11.28.2007

Von Plastiktüten, Rußpartikelfiltern, Brennstoffzellen und Georg W. Bush


Also, die Bäcker und die Fleischer sollen für die kleinen Plastiktüten, in die sie unsere Semmeln oder unsere Wurst packen, künftig eine Abgabe an das Duale System zahlen. Dazu heißt es in den Medien: Der Gesetzgeber wolle verhindern, dass Plastikmüll kostenlos über die gelbe Tonne entsorgt werde. Da kann man mal sehen. Ich dachte immer, die gelbe Tonne sei extra dafür da, für die Entsorgung von Plastikabfällen und Verbundstoffen. Und was ist mit den Plastikbeuteln, in die der Einzelhandel - vom Buchladen bis zur Kosmetikfiliale - ihre Waren sacken? Aber lassen wir einfach unsere Zweifel an der Sinnhaftigkeit politischer Entscheidungen. Machen wir es doch einfach anders. Wir geben den Semmelbeutel nicht mehr in die gelbe Tonne sondern in den Ofen. Natürlich aber erst dann, wenn wir einen der 40.000 in Diesel-Pkw nachgerüsteten wirkungslosen Rußpartikelfilter in unseren Ofen eingebaut haben. Denn die werden ja schließlich sowieso bis 2014 Pflicht (sonst Ordnungsgeld, verstanden?!). Übrigens: Aus dem Bundestag verlautet, die 40.000 wirkungsfreie Rußpartikelfilter würden kostenlos ausgetauscht, habe der Bundestag beschlossen. Schönes Beispiel für die Privatisierung der Gewinne und die Vergesellschaftung der Verluste. Ein weiteres wunderschönes Beispiel für die Privatisierung der Gewinne meldete dieser Tage die Presseagentur AP. Die Bundesregierung und die Industrie wollten in den nächsten zehn Jahren eine Milliarde Euro zur Erforschung umweltfreundlicher Fahrzeugtechnik bereitstellen. Das habe Bundesverkehrsminister Tiefensee . . . in Dresden erklärt. Tiefensee, dass ist der Mann der gerne mal in einem Umweltfreundlichen Auto zu einer Messe fährt, nach seinem befragt, nicht so recht weiß, mit welchem Auto er eigentlich gekommen ist. Aber zurück zur Milliarde für die Industrieforschung. Mich hätte interessiert, wer wie viel zu dieser Milliarde auf den Tisch legt. Die Industrie eine Million, der Rest sind Steuergelder vom Staat? Jedenfalls hat es den formulierenden Journalisten nicht interessiert.

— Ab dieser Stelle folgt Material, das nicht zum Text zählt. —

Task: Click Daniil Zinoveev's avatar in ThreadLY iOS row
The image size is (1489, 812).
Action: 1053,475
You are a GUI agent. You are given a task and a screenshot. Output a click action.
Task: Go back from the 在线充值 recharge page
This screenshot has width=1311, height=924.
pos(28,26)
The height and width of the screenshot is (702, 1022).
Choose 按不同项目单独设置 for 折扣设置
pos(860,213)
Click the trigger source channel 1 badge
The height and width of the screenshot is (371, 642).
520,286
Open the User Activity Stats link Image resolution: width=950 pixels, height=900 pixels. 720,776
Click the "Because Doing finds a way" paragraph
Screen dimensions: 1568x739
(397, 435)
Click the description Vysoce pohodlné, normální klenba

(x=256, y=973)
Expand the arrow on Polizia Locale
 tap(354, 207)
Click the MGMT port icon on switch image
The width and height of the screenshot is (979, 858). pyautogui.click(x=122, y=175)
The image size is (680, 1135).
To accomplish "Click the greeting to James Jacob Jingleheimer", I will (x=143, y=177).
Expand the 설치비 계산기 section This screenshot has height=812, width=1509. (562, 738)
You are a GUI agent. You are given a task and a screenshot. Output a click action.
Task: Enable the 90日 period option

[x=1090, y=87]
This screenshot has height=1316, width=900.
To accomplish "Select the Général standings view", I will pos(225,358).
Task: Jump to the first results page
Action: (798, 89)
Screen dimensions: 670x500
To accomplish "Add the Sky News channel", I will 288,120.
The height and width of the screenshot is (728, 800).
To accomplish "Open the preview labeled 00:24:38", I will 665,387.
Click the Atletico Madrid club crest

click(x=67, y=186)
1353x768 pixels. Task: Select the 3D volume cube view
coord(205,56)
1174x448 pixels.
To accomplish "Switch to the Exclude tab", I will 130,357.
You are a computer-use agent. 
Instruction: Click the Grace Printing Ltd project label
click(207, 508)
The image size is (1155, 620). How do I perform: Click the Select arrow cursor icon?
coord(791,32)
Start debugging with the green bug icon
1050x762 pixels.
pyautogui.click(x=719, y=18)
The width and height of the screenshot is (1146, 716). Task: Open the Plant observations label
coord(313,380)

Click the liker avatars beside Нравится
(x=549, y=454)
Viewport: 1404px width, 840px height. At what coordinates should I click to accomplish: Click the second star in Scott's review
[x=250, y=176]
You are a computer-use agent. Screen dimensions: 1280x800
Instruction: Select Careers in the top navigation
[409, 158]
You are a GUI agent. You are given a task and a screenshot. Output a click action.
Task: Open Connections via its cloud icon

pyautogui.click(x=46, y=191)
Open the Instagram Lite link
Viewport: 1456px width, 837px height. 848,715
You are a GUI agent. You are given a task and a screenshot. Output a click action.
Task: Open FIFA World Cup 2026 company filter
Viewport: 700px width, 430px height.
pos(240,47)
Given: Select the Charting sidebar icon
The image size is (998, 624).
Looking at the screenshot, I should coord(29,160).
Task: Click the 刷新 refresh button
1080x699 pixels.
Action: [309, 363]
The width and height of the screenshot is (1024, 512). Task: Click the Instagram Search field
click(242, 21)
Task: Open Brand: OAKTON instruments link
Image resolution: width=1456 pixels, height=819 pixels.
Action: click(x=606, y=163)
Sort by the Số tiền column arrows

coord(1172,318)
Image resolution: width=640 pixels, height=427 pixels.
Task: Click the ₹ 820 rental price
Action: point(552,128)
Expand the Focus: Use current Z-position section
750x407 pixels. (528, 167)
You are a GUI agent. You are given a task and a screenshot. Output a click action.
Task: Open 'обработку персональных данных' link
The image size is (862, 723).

Das Geld wird aber nicht einfach so ausgegeben, sondern angeblich in einer ganz bestimmten Richtung. In der "SZ" (Sächsische Zeitung") begint ein größerer Artikel mit den Worten: "Die Augen des (ahnungslosen) Bundesverkehrsministers leuchten. "Das ist gut gestylt. Wunderschön, Unglaublich." Soeben hatte Wolfgang Tiefensee (SPD) das Forschungsfahrzeug "F700" des Daimler-Konzerns begutachtet, ein Luxuswagen gewaltiger Größe - der aber nach Herstellerangaben dennoch nur 5,3Liter auf 100 Kilometer . . . verbrauche." Die Karre heißt angeblich "Diesotto", die wiederum angeblich die Vorteile von Diesel und Benziner verbinden soll. Daimlerchef Zetsche: "Das Potenzial von Verbrennungsmotoren ist lang noch nicht ausgereizt". Also doch keine Forschung an der Brennstoffzelle? Also weiter wie gehabt. Warum dann die Milliarde für die Zukunftstechnologien? Ich denke, unsere notleidende Autoindustrie brauchte nur einfach wieder mal eine kleine Spende von der Politik. Ach ja, Brennstoffzelle. Wer weiß schon, dass die Bundesmarine mittlerweile über drei von Brennstoffzellen angetriebe U-Boote verfügt. Wer weiß schon, dass in Dresden die Brennstoffzelle soweit entwickelt wurde, dass sie (kühlschrankgroß) schon eingesetzt werden könnte, um Ein- und kleinere Mehrfamilienhäuser problemlos mit Energie und Wärme versorgen könnte. Die Brennstoffzelle, sagen Autoindustrie und beauftragter SZ-Journalist, habe einen einzigen Nachteil: "Die Brennstoffzellen-Technologie ist für den Serieneinsatz in Fahrzeugen momentan noch nicht ausgereift genug. Daran können wir mal sehen, wie wichtig so eine Milliardenspende an die Autoindustrie ist.
Was das alles mit Georg W. Bush zu tun hat? Gar nix. Über den will ich morgen schreiben.